As of July 1985, there were about 245,600 black women in Washington, compared with 212,500 black men. In the optimum mate-hunting age range, 25 to 29, the ratio is even closer: 24,700 women to 21,100 men.

Given the happenstance manner in which many couples meet, this disparity simply is not large enough to give men a comfortable edge, let alone the satisfaction of a sure thing every time they step out.

But the myth persists.

"Since there is such a multiplicity of women, men feel that they don't have to . . . {do} as much," clinical psychologist Nathan Hare told Ebony. "They will frequently remind the woman of the man shortage and tell her that if she will not do what they want, someone else will."

UCLA social psychologist Belinda Tucker has a more accurate perception.

"There is no shortage for those black women who look a certain way {more about this later}, who are more assertive, more gregarious and those who happen to be in circles where there are more men," Tucker said. "For others, the supply of men is not as small as some have led us to believe. It depends on how you define 'eligible.' Actually, you can define yourself right out of a man."

Here is the crux of the matter: eligibility.

Listen to how some women I interviewed define a "good" man.

"He's got to have money, a good job and a nice car," one began with a laugh. She was serious.

"Looks don't matter," said another. "But he's got to be honest, caring, trustworthy, dependable . . . . "

"I want a man who knows how to give love and how to receive love," another woman added. "He can't be out trying to get a little taste of everything. And he can't expect me to be home cooking, because we are equals."

And what do these women bring to the table except an appetite?

"What you see is what you get," said a particularly attractive woman. But beauty doesn't pay the rent.

Which brings us back to Tucker's statement about there being no shortage for black women who look a certain way. I did not take this to mean "cover girl" looks, for I know of women who do not fit any traditional beauty molds who have men stumbling over each other to get to their doors.

Generally these are women who understand the importance of being a friend before becoming a lover.

The numbers show that the men are out here.
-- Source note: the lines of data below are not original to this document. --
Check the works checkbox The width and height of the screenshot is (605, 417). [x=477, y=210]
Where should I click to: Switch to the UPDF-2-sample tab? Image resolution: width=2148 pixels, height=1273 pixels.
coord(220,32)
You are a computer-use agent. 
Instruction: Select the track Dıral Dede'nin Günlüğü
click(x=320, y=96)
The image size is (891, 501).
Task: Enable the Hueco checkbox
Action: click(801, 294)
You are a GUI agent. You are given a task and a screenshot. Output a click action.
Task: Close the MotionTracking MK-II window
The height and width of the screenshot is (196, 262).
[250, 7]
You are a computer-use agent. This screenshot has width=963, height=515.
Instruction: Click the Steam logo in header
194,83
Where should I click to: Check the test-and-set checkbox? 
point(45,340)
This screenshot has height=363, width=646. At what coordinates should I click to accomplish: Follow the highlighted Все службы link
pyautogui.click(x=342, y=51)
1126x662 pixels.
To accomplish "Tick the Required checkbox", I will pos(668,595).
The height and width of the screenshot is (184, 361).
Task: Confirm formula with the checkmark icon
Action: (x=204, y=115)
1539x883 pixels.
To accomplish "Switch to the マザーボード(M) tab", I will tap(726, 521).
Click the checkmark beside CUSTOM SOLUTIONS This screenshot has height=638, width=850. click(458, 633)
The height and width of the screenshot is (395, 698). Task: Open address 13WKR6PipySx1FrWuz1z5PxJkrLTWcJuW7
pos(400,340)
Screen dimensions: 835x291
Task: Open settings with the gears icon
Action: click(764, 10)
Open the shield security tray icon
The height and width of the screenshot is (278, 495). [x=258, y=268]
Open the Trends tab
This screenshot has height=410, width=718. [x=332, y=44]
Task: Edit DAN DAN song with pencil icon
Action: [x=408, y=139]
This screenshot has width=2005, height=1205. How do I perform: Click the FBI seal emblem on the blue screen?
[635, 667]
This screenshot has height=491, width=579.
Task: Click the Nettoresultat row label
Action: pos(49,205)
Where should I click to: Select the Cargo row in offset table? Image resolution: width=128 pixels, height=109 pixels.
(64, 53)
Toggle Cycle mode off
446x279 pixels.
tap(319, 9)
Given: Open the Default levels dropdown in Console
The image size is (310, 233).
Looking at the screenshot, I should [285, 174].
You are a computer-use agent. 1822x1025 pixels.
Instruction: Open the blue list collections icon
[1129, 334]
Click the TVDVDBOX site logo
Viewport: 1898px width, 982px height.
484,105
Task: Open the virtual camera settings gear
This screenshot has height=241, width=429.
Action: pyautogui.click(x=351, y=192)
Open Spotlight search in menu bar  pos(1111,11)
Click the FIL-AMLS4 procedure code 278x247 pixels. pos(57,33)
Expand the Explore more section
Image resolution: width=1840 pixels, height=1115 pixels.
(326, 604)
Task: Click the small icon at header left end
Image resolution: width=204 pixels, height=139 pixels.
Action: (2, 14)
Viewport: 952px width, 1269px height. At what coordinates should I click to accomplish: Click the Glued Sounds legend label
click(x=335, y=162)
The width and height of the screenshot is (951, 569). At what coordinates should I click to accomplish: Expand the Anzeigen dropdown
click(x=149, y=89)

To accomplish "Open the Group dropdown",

Not all of them drive fancy cars and carry briefcases. Indeed, for many black men, some of whom work nights and go to school by day, finding a woman who won't turn up her nose at dirty fingernails is a major problem.

For those who are seriously disturbed by this alleged male shortage, consider this: Up to age 4, black boys outnumber black girls 15,400 to 15,200 in Washington.

If black men and women would just team up to keep more of them alive, black women could find themselves with a surplus on their hands in no time.